4. **Make it simpler:** Look at all the numbers in our equation: `2`, `-8`, and `-40`. They're all even numbers! We can divide every single part of the equation by `2` to make the numbers smaller and easier to work with.
`0 / 2 = (2x^2) / 2 - (8x) / 2 - 40 / 2`
`0 = x^2 - 4x - 20`

5. **Find the 'x' values using a cool trick (making a perfect square!):** Now we have `x^2 - 4x - 20 = 0`. This isn't a simple `x` alone. We have `x^2` and `x` terms. Let's move the plain number (`-20`) to the other side first.
`x^2 - 4x = 20`
Now, here's the trick!

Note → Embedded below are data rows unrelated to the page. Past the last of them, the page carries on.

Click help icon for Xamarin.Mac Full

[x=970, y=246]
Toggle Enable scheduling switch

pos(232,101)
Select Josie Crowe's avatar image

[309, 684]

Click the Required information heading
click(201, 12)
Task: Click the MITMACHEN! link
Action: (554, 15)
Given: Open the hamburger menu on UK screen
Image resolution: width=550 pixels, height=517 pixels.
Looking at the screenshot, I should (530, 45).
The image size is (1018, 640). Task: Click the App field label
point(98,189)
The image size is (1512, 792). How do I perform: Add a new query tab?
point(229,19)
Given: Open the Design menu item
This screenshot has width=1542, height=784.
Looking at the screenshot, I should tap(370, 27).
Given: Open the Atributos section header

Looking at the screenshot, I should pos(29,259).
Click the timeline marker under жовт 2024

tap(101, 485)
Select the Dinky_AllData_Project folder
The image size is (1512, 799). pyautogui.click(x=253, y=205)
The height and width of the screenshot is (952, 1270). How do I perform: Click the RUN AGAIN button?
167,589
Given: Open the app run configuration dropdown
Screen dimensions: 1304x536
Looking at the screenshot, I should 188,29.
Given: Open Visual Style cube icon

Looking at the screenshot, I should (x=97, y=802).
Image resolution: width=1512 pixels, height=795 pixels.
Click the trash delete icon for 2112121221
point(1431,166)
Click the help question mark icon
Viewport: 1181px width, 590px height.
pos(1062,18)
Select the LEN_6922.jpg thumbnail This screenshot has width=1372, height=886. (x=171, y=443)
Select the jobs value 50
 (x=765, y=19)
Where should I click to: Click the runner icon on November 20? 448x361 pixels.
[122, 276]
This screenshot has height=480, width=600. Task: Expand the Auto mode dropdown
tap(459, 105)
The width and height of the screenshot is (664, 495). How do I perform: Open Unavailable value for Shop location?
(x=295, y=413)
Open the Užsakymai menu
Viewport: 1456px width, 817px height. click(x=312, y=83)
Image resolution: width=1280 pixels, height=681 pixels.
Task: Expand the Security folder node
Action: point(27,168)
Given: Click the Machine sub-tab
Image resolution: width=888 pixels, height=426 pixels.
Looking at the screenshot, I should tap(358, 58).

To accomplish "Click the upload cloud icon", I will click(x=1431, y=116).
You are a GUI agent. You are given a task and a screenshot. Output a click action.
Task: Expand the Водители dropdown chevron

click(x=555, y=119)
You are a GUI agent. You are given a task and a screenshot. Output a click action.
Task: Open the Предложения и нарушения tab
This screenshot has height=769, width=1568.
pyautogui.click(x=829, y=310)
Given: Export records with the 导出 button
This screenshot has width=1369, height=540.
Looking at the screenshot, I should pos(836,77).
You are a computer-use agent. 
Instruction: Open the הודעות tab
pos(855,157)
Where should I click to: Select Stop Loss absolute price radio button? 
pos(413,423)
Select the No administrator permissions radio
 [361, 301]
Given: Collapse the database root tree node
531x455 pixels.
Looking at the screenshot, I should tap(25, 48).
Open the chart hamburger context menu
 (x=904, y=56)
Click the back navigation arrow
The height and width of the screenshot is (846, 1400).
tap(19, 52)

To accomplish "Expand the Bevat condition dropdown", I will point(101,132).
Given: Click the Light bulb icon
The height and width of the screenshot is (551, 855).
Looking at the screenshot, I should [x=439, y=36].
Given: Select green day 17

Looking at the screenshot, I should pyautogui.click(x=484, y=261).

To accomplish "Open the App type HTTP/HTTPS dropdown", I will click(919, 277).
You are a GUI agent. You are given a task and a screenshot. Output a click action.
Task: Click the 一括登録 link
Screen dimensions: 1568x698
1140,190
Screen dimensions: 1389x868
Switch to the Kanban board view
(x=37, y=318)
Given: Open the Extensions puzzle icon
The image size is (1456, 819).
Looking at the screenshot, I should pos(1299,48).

Think about `(x - something)^2`. If you open that up, it's `x^2 - 2 * something * x + something^2`. Our equation has `x^2 - 4x`. If we think of `2 * something * x` as `4x`, then `something` must be `2`!
So, if we had `(x - 2)^2`, it would be `x^2 - 4x + 4`. We're missing that `+4`!
Let's add `4` to both sides of our equation to make the left side a perfect square:
`x^2 - 4x + 4 = 20 + 4`
`(x - 2)^2 = 24`

6. **Undo the square:** To get rid of the square, we take the square root of both sides. Remember, when you take the square root, you can get a positive or a negative answer!
`x - 2 = ±√(24)`
We can simplify `√(24)`. Since `24` is `4 * 6`, we know `√4` is `2`. So `√(24)` is `2 * √6`.
`x - 2 = ±2√6`

7. **Get 'x' all by itself:** Almost done! To get `x` alone, we just need to add `2` to both sides.
`x = 2 ± 2√6`

This means we have two possible answers for `x`:
`x = 2 + 2√6`
`x = 2 - 2√6`

Also, remember that the original fraction had `(3 + x)` on the bottom. We can't divide by zero, so `x` can't be `-3`. Our answers `2 + 2√6` (which is about `6.9`) and `2 - 2√6` (which is about `-2.9`) are not `-3`, so they are good answers!